**Instruction A**:
Using the metro Detroit guide, decide whether each statement agrees with it, and answer yes or no. Support each answer with the deciding words from the guide, quoted directly.
(i) The horror film festival in Ann Arbor shows films from 13 countries.
(ii) Preservation Detroit leads the historic cemetery walking tours.
(iii) The Black Bottom Brew Club holds its Oktoberfest event at the Dakota Inn Rathskeller.
**Instruction B**: Retype, word for word, the part of the metro Detroit guide starting at "Metro Detroit: Under" and ending at "you live here.".

**Extracted text**:
Metro Detroit: Under the radar

There is no shortage of lists promising you the best sights, bites, scenes, and greens (like parks and whatnot) in metro Detroit. And all of these places are great and definitely worth your time to explore – after all, the D.I.A., Cranbrook, The Henry Ford, Belle Isle and the Detroit Riverfront, and Comerica Park are all part of your mandatory metro Detroit bucket list, especially if you live here.

But for those who have been there done that, what else is there? Plenty! In no particular order and with no claim to being definitive, here are places, events, and other random finds that you may have missed. 

Events

The Fifth Annual Three Corpse Circus International Horror Film Festival, Ann Arbor, October 3-5 
Horror film fans, this festival is for you. Featuring horror films from 13 countries as well as local filmmakers, 3CC kicks off with a "walk of the dead" led by the A2 Zombie Walk and Southern Michigan Zombie Squad and will close with a macabre puppet show. 

October Historic Cemetery Walking Tours, Detroit, October 4-November 1
Some of the best greenspaces in Detroit happen to be cemeteries. Don't believe it? Then don’t miss the annual historic cemetery walking tours led by Preservation Detroit. Marvel at the marvelous architecture of the mausoleums and majestic headstones, some dating back hundreds of years, as well as the beautiful landscaping that includes rolling hills, magnificent trees in full fall color, and calm ponds filled with ducks and geese – right smack dab in the middle of the city (though you would never, ever know it). Hanging out in cemeteries isn't just for goth kids anymore. 

Detroit Oktoberfest at Artist Village, Detroit, October 4
Not quite the same kind of "Oktoberfest" you would experience at the Dakota Inn Rathskeller, the Black Bottom Brew Club is hosting their third-annual community benefit arts benefit concert and art show showcasing Detroit-area bands and artists at Artist Village on Lahser. This year's program includes "1592", Bambuti featuring Efe, Desolation Angels, Wood Zombie, Telco, Pierre Anthony, Omawale, African drumming group and more, with over a dozen area artists displaying original works of art and live art performances on canvas. Enjoy authentic "Detroit-style" German food provided by the Motor City Java & Tea House.

**Supplied information**:

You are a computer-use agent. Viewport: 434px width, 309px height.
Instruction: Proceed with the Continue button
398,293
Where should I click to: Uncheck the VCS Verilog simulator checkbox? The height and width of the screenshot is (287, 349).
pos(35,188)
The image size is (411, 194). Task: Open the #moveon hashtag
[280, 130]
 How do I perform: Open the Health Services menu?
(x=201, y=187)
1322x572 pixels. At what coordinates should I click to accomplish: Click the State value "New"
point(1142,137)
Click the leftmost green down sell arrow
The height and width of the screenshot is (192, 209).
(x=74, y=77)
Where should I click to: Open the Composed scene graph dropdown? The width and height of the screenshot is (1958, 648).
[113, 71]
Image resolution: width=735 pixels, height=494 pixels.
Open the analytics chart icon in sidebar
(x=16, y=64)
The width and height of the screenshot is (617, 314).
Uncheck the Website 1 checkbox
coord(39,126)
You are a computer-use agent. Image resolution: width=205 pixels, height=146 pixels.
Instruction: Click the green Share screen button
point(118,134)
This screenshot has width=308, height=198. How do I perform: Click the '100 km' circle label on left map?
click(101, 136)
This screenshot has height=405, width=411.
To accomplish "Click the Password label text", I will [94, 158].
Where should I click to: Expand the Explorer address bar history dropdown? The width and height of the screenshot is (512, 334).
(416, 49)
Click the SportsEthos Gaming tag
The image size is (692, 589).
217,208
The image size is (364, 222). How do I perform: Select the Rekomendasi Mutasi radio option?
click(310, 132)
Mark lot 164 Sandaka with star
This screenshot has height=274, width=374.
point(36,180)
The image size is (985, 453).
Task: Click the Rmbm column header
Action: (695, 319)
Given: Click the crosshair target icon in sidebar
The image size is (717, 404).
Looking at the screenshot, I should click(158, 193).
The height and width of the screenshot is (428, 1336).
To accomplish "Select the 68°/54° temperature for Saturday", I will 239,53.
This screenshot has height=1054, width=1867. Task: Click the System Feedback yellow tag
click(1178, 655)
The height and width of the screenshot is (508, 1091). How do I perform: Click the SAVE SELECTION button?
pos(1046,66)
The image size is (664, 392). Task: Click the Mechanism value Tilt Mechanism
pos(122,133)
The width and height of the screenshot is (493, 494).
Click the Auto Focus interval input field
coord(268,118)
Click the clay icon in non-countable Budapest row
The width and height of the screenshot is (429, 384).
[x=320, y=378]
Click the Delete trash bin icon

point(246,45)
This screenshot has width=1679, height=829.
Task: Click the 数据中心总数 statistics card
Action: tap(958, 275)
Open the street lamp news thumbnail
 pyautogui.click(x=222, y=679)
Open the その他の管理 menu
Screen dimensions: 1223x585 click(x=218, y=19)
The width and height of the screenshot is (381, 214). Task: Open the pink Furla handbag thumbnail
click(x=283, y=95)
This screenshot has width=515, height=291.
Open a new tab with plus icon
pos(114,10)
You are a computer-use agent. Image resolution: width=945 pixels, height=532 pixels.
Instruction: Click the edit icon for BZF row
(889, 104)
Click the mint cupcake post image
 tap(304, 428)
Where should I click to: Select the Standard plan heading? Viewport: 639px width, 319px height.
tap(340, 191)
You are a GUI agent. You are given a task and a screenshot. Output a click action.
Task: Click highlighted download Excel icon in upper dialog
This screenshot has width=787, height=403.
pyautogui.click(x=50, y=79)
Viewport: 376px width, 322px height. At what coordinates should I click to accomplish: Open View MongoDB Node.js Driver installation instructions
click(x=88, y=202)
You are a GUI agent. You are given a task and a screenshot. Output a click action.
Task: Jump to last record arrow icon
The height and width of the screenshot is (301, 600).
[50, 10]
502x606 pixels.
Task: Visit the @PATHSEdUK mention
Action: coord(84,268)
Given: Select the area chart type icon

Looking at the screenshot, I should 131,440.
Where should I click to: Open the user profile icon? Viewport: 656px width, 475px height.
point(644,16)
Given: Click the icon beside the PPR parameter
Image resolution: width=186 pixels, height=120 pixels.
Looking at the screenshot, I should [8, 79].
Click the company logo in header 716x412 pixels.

**Final result A**:
(i) Yes: "Featuring horror films from 13 countries"
(ii) Yes: "the annual historic cemetery walking tours led by Preservation Detroit"
(iii) No: "Not quite the same kind of "Oktoberfest" you would experience at the Dakota Inn Rathskeller" and "at Artist Village on Lahser"

**Final result B**:
Metro Detroit: Under the radar

There is no shortage of lists promising you the best sights, bites, scenes, and greens (like parks and whatnot) in metro Detroit. And all of these places are great and definitely worth your time to explore – after all, the D.I.A., Cranbrook, The Henry Ford, Belle Isle and the Detroit Riverfront, and Comerica Park are all part of your mandatory metro Detroit bucket list, especially if you live here.